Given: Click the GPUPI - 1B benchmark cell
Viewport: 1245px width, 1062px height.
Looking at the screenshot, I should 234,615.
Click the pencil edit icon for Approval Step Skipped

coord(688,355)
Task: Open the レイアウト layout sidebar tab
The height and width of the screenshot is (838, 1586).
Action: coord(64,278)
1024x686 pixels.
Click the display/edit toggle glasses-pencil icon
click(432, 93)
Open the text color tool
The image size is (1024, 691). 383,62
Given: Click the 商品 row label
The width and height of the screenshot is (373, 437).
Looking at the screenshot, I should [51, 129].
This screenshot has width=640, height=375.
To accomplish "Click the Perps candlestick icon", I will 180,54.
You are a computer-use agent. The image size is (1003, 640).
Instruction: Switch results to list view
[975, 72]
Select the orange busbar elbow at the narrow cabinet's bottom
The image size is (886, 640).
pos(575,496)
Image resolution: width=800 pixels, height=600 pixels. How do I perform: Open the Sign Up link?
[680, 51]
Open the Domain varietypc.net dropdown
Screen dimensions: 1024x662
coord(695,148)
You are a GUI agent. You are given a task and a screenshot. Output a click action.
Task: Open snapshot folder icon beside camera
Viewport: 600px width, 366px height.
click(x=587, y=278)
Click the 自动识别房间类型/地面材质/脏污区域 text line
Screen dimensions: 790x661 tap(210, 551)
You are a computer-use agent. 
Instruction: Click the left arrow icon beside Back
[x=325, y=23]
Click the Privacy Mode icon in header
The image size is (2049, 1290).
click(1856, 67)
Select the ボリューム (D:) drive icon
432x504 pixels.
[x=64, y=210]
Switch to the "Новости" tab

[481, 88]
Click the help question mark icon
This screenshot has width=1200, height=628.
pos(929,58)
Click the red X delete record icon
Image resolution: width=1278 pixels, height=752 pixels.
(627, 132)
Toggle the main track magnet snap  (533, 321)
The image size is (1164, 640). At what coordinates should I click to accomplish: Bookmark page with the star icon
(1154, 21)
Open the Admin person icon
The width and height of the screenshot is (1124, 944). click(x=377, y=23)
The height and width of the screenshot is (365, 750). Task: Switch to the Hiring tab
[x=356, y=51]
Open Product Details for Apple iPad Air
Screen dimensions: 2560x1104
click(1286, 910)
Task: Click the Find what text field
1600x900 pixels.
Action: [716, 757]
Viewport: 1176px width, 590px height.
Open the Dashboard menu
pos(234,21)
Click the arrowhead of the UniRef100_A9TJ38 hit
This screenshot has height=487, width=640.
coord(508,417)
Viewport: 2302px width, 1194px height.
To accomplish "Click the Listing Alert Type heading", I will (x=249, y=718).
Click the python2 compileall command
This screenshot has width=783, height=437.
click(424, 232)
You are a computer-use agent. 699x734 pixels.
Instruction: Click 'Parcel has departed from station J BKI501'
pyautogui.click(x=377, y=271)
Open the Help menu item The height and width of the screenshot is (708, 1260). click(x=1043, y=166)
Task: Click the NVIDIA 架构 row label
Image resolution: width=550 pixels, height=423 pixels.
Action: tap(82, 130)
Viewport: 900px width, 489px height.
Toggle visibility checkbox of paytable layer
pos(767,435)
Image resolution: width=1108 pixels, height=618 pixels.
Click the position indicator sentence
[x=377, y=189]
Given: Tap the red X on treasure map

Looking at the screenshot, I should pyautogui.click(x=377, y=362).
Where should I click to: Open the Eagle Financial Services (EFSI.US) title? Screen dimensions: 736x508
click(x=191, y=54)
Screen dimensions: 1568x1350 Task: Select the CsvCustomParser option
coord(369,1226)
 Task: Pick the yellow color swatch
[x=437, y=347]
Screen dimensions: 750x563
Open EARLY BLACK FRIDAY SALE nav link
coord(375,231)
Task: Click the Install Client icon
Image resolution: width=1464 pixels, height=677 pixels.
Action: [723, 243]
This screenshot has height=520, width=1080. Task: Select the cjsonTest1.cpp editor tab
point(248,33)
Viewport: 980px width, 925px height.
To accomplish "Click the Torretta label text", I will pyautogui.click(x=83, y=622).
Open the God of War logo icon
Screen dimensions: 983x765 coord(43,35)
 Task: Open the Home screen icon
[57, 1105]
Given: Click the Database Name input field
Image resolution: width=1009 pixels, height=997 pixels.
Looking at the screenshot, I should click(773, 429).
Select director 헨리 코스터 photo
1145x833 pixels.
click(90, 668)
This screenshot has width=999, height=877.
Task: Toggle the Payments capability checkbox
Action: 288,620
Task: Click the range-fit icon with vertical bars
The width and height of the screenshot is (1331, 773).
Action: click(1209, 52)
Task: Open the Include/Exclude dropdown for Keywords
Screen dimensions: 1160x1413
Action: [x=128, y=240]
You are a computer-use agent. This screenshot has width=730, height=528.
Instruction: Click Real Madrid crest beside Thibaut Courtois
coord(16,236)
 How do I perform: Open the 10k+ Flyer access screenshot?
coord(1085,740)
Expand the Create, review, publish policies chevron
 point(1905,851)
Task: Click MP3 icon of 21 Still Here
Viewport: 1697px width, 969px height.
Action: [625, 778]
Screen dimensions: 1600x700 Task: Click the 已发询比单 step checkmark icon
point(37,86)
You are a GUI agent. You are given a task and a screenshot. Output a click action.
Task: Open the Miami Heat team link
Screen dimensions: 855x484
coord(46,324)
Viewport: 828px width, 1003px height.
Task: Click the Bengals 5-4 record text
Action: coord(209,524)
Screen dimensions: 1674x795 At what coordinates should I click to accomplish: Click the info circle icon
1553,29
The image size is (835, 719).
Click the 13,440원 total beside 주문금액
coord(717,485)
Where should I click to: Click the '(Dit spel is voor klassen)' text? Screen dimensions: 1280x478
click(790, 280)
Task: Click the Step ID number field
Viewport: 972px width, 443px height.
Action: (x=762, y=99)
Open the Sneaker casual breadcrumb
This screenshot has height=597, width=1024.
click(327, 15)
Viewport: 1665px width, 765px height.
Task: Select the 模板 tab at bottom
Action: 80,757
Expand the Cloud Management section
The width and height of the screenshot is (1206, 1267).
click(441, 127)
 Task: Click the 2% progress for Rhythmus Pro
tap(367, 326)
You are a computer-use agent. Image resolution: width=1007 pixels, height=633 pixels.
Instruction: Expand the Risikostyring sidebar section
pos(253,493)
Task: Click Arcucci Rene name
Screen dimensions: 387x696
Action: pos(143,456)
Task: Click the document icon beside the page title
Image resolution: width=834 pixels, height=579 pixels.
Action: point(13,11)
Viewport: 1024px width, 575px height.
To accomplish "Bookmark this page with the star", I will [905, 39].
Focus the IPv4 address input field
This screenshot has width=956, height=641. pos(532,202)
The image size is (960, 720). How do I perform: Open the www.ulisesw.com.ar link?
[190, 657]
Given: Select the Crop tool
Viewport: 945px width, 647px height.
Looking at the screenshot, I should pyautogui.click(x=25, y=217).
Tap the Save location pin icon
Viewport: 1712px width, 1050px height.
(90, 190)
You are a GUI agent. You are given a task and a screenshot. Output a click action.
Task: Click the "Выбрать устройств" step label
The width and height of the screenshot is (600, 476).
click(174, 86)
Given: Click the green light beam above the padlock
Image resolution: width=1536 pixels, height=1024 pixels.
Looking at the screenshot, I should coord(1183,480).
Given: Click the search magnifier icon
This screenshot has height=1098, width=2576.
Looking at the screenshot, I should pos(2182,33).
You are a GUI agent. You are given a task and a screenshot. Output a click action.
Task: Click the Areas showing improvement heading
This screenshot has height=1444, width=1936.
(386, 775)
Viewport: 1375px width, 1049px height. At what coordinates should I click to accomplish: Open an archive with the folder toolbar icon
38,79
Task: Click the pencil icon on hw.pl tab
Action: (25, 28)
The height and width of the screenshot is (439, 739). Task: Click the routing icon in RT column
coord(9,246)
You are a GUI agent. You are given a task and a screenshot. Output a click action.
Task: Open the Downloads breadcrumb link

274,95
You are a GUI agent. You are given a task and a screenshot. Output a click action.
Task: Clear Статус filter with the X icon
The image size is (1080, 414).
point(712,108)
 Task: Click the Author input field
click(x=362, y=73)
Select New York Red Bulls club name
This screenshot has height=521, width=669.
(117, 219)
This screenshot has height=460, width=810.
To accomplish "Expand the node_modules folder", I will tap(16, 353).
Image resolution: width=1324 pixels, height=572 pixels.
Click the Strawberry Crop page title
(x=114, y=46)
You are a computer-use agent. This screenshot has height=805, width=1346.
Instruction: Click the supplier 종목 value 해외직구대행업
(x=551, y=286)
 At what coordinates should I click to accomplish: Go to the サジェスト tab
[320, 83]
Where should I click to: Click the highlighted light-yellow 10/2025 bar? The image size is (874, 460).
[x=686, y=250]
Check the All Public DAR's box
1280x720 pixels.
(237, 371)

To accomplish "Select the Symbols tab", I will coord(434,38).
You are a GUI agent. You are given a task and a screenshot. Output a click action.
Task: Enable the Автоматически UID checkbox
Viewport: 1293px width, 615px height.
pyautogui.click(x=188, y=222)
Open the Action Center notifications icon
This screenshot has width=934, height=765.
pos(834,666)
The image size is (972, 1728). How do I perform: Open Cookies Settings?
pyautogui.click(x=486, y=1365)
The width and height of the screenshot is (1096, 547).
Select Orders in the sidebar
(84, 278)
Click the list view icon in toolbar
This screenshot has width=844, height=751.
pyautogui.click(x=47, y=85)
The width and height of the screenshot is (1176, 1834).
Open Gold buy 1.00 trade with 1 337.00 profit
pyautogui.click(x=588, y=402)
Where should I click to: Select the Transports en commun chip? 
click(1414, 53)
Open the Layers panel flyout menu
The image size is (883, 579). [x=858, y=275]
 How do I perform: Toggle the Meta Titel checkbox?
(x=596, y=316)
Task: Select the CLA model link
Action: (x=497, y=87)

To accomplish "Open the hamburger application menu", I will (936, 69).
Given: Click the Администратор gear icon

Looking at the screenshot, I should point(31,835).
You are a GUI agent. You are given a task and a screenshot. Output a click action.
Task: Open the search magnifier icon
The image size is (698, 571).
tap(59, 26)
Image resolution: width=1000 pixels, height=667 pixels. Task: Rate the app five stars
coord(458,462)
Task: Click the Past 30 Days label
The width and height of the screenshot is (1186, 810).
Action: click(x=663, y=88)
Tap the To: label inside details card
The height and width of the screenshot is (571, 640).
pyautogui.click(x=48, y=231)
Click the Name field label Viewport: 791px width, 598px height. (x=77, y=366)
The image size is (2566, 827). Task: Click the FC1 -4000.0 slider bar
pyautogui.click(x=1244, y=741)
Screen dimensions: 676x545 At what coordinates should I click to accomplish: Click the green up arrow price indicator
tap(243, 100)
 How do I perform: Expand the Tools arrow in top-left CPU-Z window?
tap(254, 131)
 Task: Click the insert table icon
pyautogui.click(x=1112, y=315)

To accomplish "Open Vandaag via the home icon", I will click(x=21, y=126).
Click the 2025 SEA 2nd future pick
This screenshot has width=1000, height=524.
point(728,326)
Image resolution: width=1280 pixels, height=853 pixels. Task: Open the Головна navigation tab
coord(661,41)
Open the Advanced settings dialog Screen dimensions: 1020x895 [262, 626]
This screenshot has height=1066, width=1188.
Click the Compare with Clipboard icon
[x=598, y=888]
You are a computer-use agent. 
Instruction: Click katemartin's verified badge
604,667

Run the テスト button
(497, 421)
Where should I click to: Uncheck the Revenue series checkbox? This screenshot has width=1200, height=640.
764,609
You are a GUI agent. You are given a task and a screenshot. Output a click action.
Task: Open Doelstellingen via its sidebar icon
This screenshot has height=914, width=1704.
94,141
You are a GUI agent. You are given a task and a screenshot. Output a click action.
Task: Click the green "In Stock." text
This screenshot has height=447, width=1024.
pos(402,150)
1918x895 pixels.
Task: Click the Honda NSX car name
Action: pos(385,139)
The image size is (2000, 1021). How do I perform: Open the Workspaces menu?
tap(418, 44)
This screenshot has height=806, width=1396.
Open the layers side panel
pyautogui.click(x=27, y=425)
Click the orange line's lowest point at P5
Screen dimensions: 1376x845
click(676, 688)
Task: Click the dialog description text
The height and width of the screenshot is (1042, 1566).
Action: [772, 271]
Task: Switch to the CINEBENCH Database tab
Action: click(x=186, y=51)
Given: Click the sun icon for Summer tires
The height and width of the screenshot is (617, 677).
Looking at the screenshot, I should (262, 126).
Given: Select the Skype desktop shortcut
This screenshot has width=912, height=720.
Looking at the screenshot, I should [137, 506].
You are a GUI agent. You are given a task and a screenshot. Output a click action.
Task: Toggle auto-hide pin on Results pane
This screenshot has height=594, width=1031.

++++++++++++++++++++

● **Task requirements**:
Reproduce verbatim the lines above, from the line with "Where should I click to: Click the '(Dit" through the line with "Task: Click the Step ID number field".

● **Response below**:
Where should I click to: Click the '(Dit spel is voor klassen)' text? Screen dimensions: 1280x478
click(790, 280)
Task: Click the Step ID number field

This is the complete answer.